Le Rat des champs et le Rat d'eau Jean-Jacques Boisard (1744 - 1833)

Un jour le Rat des champs aperçut le Rat d'eau
Qui prenait ses ébats sur le bord d'un ruisseau ;
Mon cousin, lui dit-il, la rencontre est heureuse,
Et je ne sais pourquoi j'ai rêvé d'eau bourbeuse :
Nous devons être amis, nos deux noms n'en font qu'un
Nos branches, comme on sait, sortent d'un tronc commun ;
Les marais à la tienne échurent en partage,
Et la mienne des champs m'a transmis l'héritage.
Viens m'y voir ; à cent pas j'habite un mien château,
Dont je fus l'architecte, et qu'on trouve assez beau.
Ne puis-je cependant connaître ta demeure ?
Je veux t'y visiter ; et ce sera sur l'heure.
Je suis, je l'avouerai, fort curieux de voir,
Voir un peu comme est fait ton humide manoir.
Trop d'honneur, répondit l'animal amphibie ;
Mais il faudra nager… Je n'appris de ma vie ;
Mais donne-moi l'exemple, et je t'imiterai.
Mon maître, en débutant, je vous surpasserai.
Soit. Et voilà d'abord mes deux Rats fendant l'onde ;
Mais l'hôte des guérets la trouva si profonde,
Qu'à son maître bientôt l'apprentis eut recours.
Il avait grand besoin qu'on vint à son secours.
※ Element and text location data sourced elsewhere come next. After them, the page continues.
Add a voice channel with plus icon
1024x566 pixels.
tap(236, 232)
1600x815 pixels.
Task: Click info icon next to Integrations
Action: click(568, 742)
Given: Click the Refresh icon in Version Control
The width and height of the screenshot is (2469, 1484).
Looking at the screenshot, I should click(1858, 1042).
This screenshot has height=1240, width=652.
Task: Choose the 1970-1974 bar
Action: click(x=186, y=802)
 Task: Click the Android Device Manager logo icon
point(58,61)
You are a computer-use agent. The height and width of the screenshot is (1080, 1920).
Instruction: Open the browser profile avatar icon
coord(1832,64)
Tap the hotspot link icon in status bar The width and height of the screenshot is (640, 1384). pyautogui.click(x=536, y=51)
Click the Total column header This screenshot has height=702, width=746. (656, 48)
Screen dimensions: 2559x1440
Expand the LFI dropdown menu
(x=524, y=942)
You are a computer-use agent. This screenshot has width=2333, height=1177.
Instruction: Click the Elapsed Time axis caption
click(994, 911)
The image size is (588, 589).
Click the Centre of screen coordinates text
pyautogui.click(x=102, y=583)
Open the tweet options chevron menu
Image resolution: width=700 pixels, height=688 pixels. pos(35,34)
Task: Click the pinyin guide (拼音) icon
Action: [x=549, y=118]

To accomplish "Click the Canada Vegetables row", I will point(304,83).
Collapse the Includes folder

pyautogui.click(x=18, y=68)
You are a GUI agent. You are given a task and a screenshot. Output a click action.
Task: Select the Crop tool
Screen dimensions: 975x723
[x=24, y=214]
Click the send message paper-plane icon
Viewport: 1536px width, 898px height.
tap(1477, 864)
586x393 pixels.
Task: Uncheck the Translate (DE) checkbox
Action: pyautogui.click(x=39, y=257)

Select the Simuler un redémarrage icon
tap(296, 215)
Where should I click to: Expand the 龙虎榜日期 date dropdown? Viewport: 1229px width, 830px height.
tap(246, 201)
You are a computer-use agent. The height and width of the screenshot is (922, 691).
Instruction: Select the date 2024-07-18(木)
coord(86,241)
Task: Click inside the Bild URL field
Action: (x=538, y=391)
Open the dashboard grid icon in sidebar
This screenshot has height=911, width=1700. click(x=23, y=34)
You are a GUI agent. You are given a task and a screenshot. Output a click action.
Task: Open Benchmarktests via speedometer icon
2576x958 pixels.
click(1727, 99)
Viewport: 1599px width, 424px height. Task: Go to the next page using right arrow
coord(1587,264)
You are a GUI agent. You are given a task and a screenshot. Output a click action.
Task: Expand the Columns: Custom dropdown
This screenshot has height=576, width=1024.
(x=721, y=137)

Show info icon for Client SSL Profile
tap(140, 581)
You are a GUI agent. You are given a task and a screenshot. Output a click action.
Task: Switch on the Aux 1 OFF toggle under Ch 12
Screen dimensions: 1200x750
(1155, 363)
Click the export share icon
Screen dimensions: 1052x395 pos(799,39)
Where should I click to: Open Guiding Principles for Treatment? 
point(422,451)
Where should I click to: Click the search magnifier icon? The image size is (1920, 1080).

Avalant coup sur coup mainte et mainte rasade,
Quand il revint au bord, grâce à son camarade ;
Renonçant pour toujours au métier de plongeur,
Et même à tout métier, qu'il ne le sût par cœur.
Cousin, dit le Rat d'eau, la rivière est fangeuse,
Et ce n'est pas pour rien qu'on rêve d'eau bourbeuse.
Remettons la partie ; allons voir ton château ;
Nous irons doucement, pour sécher notre peau.
J'entreprends avec peine un long pèlerinage ;
Mais je marche du moins ; et c'est un avantage.